* _SUPPLIED DATA_
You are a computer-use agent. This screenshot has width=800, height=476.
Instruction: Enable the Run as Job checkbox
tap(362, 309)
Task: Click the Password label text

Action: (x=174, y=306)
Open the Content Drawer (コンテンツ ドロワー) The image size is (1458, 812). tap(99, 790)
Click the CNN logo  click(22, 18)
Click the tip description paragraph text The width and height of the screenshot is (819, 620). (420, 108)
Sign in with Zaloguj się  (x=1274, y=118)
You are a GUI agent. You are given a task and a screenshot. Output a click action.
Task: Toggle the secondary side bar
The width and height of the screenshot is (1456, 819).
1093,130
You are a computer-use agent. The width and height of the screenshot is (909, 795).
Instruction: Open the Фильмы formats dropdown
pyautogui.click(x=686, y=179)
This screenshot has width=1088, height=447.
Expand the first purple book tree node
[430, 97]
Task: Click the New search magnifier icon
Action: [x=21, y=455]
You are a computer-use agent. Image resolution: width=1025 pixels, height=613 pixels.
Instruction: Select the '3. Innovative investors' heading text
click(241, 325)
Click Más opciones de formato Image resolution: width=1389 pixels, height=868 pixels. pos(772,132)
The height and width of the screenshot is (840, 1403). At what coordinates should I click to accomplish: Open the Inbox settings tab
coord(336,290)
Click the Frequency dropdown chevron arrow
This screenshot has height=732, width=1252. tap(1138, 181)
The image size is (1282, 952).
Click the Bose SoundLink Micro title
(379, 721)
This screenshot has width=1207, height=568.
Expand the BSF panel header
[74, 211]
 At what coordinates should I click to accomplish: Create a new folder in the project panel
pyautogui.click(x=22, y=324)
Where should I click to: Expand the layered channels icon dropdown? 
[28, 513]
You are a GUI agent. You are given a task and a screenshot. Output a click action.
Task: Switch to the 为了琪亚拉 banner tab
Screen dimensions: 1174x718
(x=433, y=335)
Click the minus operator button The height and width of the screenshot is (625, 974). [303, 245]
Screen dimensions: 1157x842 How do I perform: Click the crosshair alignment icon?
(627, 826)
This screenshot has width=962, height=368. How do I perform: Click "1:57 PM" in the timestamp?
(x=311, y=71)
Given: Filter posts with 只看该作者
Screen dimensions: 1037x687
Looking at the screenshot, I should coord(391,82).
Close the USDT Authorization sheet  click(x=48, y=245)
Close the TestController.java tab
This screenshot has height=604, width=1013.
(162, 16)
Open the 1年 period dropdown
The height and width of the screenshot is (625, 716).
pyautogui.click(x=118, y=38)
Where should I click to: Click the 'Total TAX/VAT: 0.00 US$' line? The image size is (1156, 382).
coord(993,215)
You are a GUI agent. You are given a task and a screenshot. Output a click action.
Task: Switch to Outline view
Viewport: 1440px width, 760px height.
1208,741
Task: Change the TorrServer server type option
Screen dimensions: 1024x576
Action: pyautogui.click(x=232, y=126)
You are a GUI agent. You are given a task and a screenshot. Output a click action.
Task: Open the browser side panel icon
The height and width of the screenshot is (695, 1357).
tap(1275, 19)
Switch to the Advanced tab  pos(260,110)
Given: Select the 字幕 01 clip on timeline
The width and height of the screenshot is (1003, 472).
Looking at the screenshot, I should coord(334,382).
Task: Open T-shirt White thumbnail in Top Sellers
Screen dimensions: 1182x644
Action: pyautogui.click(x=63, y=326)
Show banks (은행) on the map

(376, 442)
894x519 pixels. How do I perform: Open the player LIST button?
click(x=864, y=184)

* _STATED GOAL_
Reproduce the rows starting at the line containing "This screenshot has width=1207, height=568." and ending at the line containing "Click the minus", swapping "screenshot" for "image" and leaving everything else unchanged.

* _THE REPLY_
This image has width=1207, height=568.
Expand the BSF panel header
[74, 211]
 At what coordinates should I click to accomplish: Create a new folder in the project panel
pyautogui.click(x=22, y=324)
Where should I click to: Expand the layered channels icon dropdown? 
[28, 513]
You are a GUI agent. You are given a task and a image. Output a click action.
Task: Switch to the 为了琪亚拉 banner tab
Screen dimensions: 1174x718
(x=433, y=335)
Click the minus operator button The height and width of the image is (625, 974). [303, 245]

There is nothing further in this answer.